Emboldened by new laws, tax authorities worldwide are ramping up efforts to require tax advisors and taxpayers to provide enhanced information regarding tax schemes. Armed with additional disclosures, authorities are becoming more knowledgeable about the risk of abuse in tax shelters and transactions designed to minimize or possibly avoid taxes. This global trend has been embraced in Latin America.
Just as the U.S. American Jobs Creation Act of 2004 amended the Internal Revenue Code to include expanded anti–tax shelter reporting obligations, new legislation in Mexico and Argentina should yield similar information that will likely impact domestic and international tax planning.
These legislative initiatives will need to be considered in connection with development of financial and estate plans incorporating financial products, including life insurance and annuities issued by foreign insurance companies to persons resident in Argentina and Mexico where foreign (offshore) LLCs or trusts are utilized.
Pursuant to the Mexican Tax Code (as amended in December 2019), Mexican taxpayers and their advisors are required to report to the Mexican Tax Authority (SAT), tax structures designed or implemented to avoid the payment of income tax generated through foreign transparent entities such as LLCs, partnerships and trusts.
The Mexican Tax Code does not describe the types of tax structures that are subject to reporting; thus, there may be some ambiguity as to what constitutes a tax structure requiring reporting. Nevertheless, reporting will most likely be required if one of the objectives of the transaction is to avoid the payment of taxes through the use of transparent entities. Reporting must be made within 30 days of the implementation of the tax structure.
Argentina’s recently adopted Tax Resolution, which implements a reporting regime that covers domestic and international tax planning, is more comprehensive than Mexico’s legislation. Argentina’s new regulations provide a broad definition of reportable domestic and international arrangements, as well as examples of situations that are considered international arrangements per se, and thus reportable.
International arrangement is defined in the Argentina Tax Resolution as “any agreement, scheme, plan or any other action through which a taxpayer obtains tax advantages or other tax benefits involving Argentina and any other jurisdiction.” International tax planning arrangements that are required to be reported to the Argentine Tax Authority (AFIP) include transactions employing legal entities in such “other jurisdictions”: (i) to obtain benefits provided by treaties to avoid double taxation, (ii) that involve a low tax jurisdiction or (iii) where a taxpayer has rights as beneficiary, grantor, or trustee of a foreign trust.
Argentinian taxpayers, tax advisors or any person assisting in implementing these tax planning structures are subject to this reporting obligation. International tax planning arrangements must be reported within 10 days of implementation. The Argentina Tax Resolution retroactively impacts tax planning arrangements implemented after January 1, 2019, and disclosure to AFIP must be made before January 29, 2021.
The reporting of an international arrangement does not automatically trigger a determination by AFIP in connection with the tax treatment or legitimacy of the transaction. However, AFIP, pursuant to the exchange of tax information treaties, may elect to share the information with the foreign jurisdiction involved in the international arrangement.

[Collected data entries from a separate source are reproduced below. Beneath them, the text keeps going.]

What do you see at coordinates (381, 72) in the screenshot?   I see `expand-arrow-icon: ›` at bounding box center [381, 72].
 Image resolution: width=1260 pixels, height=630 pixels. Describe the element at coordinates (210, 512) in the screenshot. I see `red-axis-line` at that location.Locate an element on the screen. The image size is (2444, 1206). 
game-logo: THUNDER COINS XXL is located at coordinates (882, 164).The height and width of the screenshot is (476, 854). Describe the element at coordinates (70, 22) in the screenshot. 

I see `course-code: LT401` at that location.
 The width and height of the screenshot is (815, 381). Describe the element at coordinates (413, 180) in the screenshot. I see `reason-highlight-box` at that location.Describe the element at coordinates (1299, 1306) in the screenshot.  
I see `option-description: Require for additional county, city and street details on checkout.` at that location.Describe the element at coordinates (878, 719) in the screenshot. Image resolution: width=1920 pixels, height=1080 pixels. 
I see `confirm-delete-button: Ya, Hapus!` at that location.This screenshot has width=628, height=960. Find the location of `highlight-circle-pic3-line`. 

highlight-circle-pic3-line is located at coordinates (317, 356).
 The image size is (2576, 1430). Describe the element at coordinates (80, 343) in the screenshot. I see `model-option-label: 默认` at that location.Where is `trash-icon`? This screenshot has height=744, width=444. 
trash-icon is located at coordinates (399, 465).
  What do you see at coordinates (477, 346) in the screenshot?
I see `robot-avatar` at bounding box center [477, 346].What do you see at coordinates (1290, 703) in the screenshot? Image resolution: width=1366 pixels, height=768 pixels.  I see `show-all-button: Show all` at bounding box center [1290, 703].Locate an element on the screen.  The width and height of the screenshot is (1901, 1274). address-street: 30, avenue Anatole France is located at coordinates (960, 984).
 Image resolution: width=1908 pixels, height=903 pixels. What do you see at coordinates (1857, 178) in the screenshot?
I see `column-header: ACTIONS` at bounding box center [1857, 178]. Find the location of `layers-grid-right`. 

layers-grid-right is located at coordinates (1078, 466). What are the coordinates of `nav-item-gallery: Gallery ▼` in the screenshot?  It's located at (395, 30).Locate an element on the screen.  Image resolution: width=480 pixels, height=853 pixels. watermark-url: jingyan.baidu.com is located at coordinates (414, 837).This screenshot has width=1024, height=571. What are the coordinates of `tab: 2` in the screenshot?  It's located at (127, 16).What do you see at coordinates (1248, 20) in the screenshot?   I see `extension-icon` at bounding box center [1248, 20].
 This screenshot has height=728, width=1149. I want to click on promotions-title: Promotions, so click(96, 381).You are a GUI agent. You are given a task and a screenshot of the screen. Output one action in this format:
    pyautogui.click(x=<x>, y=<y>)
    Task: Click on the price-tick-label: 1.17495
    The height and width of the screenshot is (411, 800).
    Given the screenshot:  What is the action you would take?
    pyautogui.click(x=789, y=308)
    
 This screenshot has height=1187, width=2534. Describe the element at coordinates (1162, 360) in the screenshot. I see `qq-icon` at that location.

Estate and financial plans incorporating offshore financial products such as offshore life and annuities sometimes utilize foreign transparent entities established in low-income tax jurisdictions. In light of these recent regulatory reporting schemes, estate planning solutions for persons resident in these countries will need to consider the impact of the new reporting requirements on the sale of offshore investment products.